Question

A projectile proton with a speed of $$500 \mathrm{~m} / \mathrm{s}$$ collides elastically with a target proton initially at rest. The two protons then move along perpendicular paths, with the projectile path at $$60^{\circ}$$ from the original direction. After the collision, what are the speeds of (a) the target proton and (b) the projectile proton?

Answer

## Question1.a:

**step1 Determine the speed of the target proton after the collision**

From the calculations in the previous steps, the final speed of the target proton (which was initially at rest) is determined.

$$v_{2f} = 250 \sqrt{3} \mathrm{~m/s} \approx 433 \mathrm{~m/s}$$

## Question1.b:

**step1 Determine the speed of the projectile proton after the collision**

From the calculations in the previous step, the final speed of the projectile proton (which was initially moving) is determined.

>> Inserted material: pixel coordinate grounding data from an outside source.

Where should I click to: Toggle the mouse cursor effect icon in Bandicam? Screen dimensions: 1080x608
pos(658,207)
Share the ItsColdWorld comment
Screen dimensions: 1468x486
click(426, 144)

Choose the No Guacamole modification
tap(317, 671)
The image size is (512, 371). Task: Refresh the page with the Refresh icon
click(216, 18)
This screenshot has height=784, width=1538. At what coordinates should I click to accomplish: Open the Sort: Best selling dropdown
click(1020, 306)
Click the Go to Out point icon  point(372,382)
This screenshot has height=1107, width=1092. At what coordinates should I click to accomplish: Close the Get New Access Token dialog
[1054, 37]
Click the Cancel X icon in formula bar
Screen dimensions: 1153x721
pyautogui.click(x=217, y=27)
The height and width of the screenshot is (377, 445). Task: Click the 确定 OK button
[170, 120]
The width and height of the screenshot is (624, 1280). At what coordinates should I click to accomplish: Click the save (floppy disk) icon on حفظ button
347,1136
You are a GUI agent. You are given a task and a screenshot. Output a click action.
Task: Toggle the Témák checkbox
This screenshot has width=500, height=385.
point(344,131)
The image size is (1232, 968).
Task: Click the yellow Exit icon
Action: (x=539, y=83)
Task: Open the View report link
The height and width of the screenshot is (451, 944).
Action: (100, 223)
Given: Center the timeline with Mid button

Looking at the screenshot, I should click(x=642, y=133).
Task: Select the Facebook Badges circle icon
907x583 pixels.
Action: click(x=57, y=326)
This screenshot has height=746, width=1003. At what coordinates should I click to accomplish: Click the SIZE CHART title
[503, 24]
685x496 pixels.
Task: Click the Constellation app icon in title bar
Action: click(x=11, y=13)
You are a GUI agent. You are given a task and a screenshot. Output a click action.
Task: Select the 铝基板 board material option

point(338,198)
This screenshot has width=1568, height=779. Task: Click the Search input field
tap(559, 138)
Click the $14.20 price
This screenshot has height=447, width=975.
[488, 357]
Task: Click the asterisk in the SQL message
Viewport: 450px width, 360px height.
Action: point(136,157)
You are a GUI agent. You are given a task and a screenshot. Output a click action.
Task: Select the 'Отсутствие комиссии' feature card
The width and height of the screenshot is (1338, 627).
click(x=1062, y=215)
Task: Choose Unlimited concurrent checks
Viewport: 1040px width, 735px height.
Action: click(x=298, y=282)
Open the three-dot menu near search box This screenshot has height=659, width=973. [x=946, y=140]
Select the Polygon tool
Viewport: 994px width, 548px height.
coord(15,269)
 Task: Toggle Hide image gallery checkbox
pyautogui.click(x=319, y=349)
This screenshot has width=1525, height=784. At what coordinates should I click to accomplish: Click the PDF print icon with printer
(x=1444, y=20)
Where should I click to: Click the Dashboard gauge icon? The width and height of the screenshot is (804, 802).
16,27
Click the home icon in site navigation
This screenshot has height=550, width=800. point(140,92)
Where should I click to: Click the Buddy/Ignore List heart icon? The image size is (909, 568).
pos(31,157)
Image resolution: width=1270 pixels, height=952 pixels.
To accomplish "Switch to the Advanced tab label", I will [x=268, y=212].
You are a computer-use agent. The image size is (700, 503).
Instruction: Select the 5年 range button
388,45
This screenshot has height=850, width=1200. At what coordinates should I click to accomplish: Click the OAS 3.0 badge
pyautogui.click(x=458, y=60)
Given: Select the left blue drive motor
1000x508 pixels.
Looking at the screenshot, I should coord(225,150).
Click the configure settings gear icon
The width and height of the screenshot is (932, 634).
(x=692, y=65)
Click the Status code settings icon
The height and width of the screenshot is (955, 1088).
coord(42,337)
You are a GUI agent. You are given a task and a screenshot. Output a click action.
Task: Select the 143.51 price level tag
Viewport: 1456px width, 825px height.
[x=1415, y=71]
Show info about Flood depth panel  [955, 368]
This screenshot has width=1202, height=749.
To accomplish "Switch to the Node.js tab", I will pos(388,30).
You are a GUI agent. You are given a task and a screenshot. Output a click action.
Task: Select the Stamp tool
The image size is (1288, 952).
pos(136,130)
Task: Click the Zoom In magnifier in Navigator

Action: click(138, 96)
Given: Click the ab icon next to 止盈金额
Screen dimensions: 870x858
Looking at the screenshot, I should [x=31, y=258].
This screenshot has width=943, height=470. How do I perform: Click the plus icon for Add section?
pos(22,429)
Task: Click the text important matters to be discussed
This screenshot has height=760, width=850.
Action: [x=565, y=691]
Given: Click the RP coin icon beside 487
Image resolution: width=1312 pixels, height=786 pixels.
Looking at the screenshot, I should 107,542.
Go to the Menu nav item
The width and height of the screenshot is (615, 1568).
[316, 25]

$$v_{1f} = 250 \mathrm{~m/s}$$

Alternative answer

Answer:
(a) The speed of the target proton is $$250\sqrt{3} \mathrm{~m/s}$$ (which is about $$433 \mathrm{~m/s}$$).
(b) The speed of the projectile proton is $$250 \mathrm{~m/s}$$. Explain
This is a question about an **elastic collision**, which is like when two billiard balls hit each other and bounce off perfectly. The key things to remember for these kinds of problems are that **total "oomph" (momentum) stays the same** before and after the crash, and also **total "zippy-ness" (kinetic energy) stays the same**. Since the protons are identical (same mass) and one was sitting still, there's a cool trick: they'll zoom off at a perfect right angle (90 degrees) to each other!

The solving step is:

1. **Set the Scene**: Imagine the first proton (the "projectile") flying along a straight line. Let's call that the "forward" direction. Its initial speed is 500 m/s. The second proton (the "target") is just sitting there.
2. **Think about "Oomph" (Momentum)**: "Oomph" is like how much push an object has, and it has a direction.
* **Before the crash**: All the "oomph" is from the first proton, going purely "forward". There's no "oomph" going sideways or backwards.
* **After the crash**: The first proton zips off at a 60-degree angle from its original path. Since we know the two protons will move at 90 degrees to each other after this special kind of collision, the second proton must zip off at an angle 30 degrees *below* the original path (so 60 degrees + 90 degrees = 150 degrees *or* 60 degrees - 90 degrees = -30 degrees from the initial forward direction).
3. **Balance the "Oomph" Sideways**: Before the crash, there was zero "oomph" going up or down. So, after the crash, the "oomph" going up from the first proton must perfectly cancel out the "oomph" going down from the second proton.
* Let the final speed of the projectile proton be `v_proj` and the target proton be `v_targ`.
* The "oomph" sideways (upwards) from the projectile is `v_proj * sin(60°)`.
* The "oomph" sideways (downwards) from the target is `v_targ * sin(30°)`.
* Since they balance: `v_proj * sin(60°) = v_targ * sin(30°)`.
* We know `sin(60°) = √3 / 2` and `sin(30°) = 1 / 2`.
* So, `v_proj * (√3 / 2) = v_targ * (1 / 2)`.
* This means `v_targ = v_proj * √3`. (This is a cool relationship!)
4. **Balance the "Oomph" Forward**: Before the crash, the total "oomph" forward was just `500` (we can ignore mass since it's the same for both protons). After the crash, the forward parts of both protons' "oomph" must add up to 500.
* The forward "oomph" from the projectile is `v_proj * cos(60°)`.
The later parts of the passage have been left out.